Selon une étude du Centre chinois de prévention des maladies, le taux de mortalité du virus chez les personnes âgées de plus de 80 ans s’élève à 14,8% mais n’atteint que 0,2% chez les malades de 30 à 39 ans.

L’autre question qui se pose est désormais celle de la capacité du système hospitalier à prendre en charge un nombre important de patients dans les services de réanimation. Dans une tribune publiée jeudi, les journalistes de médias français et francophones qui suivent la situation en Italie tirent la sonnette d’alarme. La France et l’Europe doivent tirer les leçons de la gestion du coronavirus par les autorités italiennes et « prendre la mesure du danger », estiment-ils.

« Décalage spectaculaire »

« Journalistes en Italie pour des médias français et francophones (…), nous avons pu constater la progression fulgurante de la maladie », écrivent les signataires, évoquant « la situation tragique dans les hôpitaux, les services de thérapie intensive saturés, le triage des patients, ceux – les plus faibles – que l’on sacrifie faute de respirateurs artificiels suffisants ». Ils estiment en outre qu’il existe « un décalage spectaculaire entre la situation à laquelle nous assistons quotidiennement dans la péninsule et le manque de préparation de l’opinion publique française à un scénario, admis par l’énorme majorité des experts scientifiques, de propagation importante, si ce n’est massive, du coronavirus ».

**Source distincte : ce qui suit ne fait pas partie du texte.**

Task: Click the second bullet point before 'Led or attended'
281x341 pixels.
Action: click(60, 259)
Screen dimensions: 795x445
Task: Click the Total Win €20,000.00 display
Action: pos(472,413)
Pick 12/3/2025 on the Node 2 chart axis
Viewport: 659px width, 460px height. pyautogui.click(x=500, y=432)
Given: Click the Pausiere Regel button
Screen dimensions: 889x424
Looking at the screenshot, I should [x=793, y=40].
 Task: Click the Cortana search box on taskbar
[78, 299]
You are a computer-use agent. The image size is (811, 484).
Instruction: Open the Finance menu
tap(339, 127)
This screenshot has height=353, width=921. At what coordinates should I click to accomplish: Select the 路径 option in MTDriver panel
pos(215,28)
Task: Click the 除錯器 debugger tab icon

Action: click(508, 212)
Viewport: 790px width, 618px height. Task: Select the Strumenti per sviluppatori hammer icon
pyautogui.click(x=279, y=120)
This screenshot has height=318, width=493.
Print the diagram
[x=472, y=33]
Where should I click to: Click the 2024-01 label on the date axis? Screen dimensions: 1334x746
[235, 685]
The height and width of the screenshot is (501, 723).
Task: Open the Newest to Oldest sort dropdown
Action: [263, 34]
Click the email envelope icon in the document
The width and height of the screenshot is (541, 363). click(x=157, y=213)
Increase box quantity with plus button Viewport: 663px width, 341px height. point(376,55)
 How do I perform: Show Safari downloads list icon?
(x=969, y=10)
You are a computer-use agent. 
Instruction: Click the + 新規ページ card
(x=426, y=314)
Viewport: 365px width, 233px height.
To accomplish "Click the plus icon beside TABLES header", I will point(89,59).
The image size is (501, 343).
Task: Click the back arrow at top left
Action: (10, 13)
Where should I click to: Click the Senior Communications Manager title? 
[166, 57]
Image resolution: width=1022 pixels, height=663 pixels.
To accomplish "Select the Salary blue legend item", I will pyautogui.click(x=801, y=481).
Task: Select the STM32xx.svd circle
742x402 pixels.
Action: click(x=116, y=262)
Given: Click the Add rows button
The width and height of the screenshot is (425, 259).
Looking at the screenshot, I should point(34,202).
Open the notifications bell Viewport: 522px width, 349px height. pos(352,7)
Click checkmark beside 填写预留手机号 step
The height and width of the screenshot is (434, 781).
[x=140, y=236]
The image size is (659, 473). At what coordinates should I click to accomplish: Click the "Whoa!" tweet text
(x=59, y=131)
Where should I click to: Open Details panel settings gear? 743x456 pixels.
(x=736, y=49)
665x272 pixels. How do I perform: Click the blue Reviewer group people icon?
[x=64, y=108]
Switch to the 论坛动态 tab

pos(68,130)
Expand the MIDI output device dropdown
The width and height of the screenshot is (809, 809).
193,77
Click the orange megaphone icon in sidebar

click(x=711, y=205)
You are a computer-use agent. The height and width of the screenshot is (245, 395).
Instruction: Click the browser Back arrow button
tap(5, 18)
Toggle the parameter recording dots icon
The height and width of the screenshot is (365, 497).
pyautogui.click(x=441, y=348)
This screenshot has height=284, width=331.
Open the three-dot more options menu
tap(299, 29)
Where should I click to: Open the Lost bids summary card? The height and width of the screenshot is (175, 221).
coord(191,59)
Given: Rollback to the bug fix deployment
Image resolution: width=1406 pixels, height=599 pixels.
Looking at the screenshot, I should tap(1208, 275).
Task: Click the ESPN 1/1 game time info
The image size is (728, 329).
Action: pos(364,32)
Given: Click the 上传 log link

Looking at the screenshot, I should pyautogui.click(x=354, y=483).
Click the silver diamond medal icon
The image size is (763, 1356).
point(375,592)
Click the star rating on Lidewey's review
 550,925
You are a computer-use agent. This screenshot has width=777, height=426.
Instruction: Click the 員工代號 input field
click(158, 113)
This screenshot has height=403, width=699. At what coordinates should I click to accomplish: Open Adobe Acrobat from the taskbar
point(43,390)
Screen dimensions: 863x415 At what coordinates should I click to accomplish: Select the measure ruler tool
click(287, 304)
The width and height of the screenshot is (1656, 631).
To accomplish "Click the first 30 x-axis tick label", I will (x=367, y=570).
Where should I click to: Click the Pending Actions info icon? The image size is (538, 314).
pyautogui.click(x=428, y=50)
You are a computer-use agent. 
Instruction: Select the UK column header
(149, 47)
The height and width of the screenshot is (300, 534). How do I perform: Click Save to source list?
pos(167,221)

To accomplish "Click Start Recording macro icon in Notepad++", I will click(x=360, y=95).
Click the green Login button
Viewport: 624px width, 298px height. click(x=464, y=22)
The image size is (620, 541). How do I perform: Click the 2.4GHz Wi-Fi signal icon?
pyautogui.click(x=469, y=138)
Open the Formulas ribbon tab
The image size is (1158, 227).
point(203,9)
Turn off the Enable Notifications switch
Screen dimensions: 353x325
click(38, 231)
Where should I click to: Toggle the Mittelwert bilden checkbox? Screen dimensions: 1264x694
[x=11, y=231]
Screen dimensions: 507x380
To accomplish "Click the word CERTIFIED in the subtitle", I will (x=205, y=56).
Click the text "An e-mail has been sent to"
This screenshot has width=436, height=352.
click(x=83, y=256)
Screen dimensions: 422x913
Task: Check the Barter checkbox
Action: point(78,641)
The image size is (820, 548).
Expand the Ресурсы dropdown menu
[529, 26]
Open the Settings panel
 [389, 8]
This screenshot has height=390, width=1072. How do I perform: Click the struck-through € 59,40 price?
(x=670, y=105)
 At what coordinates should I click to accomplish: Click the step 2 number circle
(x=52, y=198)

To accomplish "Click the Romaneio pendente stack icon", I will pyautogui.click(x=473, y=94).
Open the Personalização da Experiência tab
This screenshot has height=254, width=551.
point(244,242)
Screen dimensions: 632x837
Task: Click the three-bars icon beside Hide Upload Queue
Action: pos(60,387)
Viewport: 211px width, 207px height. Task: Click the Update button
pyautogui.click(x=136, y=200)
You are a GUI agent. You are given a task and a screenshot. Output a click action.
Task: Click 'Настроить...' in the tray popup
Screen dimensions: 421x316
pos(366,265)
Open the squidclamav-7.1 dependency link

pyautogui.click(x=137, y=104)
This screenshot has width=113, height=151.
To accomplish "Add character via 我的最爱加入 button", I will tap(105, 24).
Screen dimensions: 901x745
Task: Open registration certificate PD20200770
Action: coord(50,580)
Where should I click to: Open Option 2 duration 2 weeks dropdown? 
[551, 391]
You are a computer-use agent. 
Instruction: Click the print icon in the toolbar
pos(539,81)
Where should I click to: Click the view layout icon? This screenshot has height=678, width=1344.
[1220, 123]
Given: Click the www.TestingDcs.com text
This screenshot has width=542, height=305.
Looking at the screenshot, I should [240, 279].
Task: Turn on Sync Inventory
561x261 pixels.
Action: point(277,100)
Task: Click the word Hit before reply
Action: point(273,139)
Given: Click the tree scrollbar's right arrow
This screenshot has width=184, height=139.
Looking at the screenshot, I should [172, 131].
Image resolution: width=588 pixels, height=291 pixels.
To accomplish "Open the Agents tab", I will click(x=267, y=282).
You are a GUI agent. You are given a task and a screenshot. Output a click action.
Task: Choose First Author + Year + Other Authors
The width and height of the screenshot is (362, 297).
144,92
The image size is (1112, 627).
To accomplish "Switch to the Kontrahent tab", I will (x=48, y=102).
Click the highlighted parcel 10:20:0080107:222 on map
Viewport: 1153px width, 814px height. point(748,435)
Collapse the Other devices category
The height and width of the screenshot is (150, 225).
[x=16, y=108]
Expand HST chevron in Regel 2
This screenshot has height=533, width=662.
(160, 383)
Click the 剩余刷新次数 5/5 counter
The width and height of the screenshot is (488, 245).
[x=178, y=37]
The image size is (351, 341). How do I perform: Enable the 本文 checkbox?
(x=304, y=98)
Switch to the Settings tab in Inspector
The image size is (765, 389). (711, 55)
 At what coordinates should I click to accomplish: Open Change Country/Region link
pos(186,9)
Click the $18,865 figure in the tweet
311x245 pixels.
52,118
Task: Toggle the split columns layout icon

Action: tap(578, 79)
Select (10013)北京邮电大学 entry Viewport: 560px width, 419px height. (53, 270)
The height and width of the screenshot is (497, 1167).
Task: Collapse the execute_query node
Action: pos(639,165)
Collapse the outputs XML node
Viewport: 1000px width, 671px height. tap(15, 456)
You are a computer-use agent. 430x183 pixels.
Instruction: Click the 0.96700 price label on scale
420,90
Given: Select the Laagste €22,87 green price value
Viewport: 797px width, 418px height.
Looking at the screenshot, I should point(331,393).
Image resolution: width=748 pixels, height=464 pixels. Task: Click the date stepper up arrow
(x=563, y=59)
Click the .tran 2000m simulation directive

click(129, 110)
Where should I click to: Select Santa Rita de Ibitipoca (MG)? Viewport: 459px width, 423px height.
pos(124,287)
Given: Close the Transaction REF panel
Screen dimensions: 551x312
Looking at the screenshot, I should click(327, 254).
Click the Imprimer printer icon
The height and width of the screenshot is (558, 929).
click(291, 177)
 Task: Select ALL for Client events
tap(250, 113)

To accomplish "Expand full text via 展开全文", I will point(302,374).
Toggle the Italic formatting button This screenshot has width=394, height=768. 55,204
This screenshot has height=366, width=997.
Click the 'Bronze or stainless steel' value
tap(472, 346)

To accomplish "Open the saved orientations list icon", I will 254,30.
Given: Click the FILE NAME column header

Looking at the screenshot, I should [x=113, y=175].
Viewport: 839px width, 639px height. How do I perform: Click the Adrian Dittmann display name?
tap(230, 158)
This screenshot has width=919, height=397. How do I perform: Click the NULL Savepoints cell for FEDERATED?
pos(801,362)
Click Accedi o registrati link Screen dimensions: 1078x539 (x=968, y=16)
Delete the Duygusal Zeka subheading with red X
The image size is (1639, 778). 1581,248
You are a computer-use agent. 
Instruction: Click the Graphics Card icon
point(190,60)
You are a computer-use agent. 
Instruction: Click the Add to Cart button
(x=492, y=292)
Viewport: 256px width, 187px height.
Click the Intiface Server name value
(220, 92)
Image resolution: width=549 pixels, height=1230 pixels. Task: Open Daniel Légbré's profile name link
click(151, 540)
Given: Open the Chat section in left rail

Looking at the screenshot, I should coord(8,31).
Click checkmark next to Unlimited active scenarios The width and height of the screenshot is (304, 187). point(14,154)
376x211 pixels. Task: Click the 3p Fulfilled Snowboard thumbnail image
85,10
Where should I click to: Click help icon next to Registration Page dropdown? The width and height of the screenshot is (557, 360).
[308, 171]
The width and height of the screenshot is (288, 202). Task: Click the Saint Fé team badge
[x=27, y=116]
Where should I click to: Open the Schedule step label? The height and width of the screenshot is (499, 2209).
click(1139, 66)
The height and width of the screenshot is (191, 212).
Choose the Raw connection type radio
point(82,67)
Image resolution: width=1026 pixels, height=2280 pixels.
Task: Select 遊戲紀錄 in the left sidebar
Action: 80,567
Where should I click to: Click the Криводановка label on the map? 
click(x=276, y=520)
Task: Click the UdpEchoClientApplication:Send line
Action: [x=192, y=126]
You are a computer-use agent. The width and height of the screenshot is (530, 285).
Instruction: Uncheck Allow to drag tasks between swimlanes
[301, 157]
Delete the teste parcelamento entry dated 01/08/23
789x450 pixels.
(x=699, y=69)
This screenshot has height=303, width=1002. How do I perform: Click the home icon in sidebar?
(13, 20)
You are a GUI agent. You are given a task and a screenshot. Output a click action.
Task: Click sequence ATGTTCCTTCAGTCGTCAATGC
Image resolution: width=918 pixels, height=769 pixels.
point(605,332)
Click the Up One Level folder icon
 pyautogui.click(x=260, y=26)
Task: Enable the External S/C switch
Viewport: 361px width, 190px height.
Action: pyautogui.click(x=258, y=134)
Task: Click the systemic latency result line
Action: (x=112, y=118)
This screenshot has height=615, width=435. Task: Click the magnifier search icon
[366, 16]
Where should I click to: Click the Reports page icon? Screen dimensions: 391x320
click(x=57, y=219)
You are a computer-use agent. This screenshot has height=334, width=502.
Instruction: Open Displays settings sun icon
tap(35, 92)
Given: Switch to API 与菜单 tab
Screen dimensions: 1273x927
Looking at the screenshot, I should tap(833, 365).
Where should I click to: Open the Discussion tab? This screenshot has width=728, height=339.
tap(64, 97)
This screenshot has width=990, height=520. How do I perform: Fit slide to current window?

« Souvent, les retours qui nous arrivent de France montrent qu’une grande partie de nos compatriotes n’a pas changé ses habitudes. Ils pensent qu’ils ne sont pas menacés, surtout lorsqu’ils sont jeunes. Or, l’Italie commence à avoir des cas critiques relevant de la réanimation dans la tranche d’âge 40-45 ans », préviennent ces correspondants français en Italie, qui travaillent notamment pour l’AFP, Radio France, France Télévisions, La Croix, Libération, France 24, Radio Vatican, Imedia, L’Opinion, RTS, Le Temps

En France, la Société française d’anesthésie et de réanimation se veut rassurante. « On a de la marge, on n’est pas pris de cours », tempère Jean-Michel Constantin. La France possède 336 services de réanimation, avec en moyenne 8 lits, souligne Le Parisien.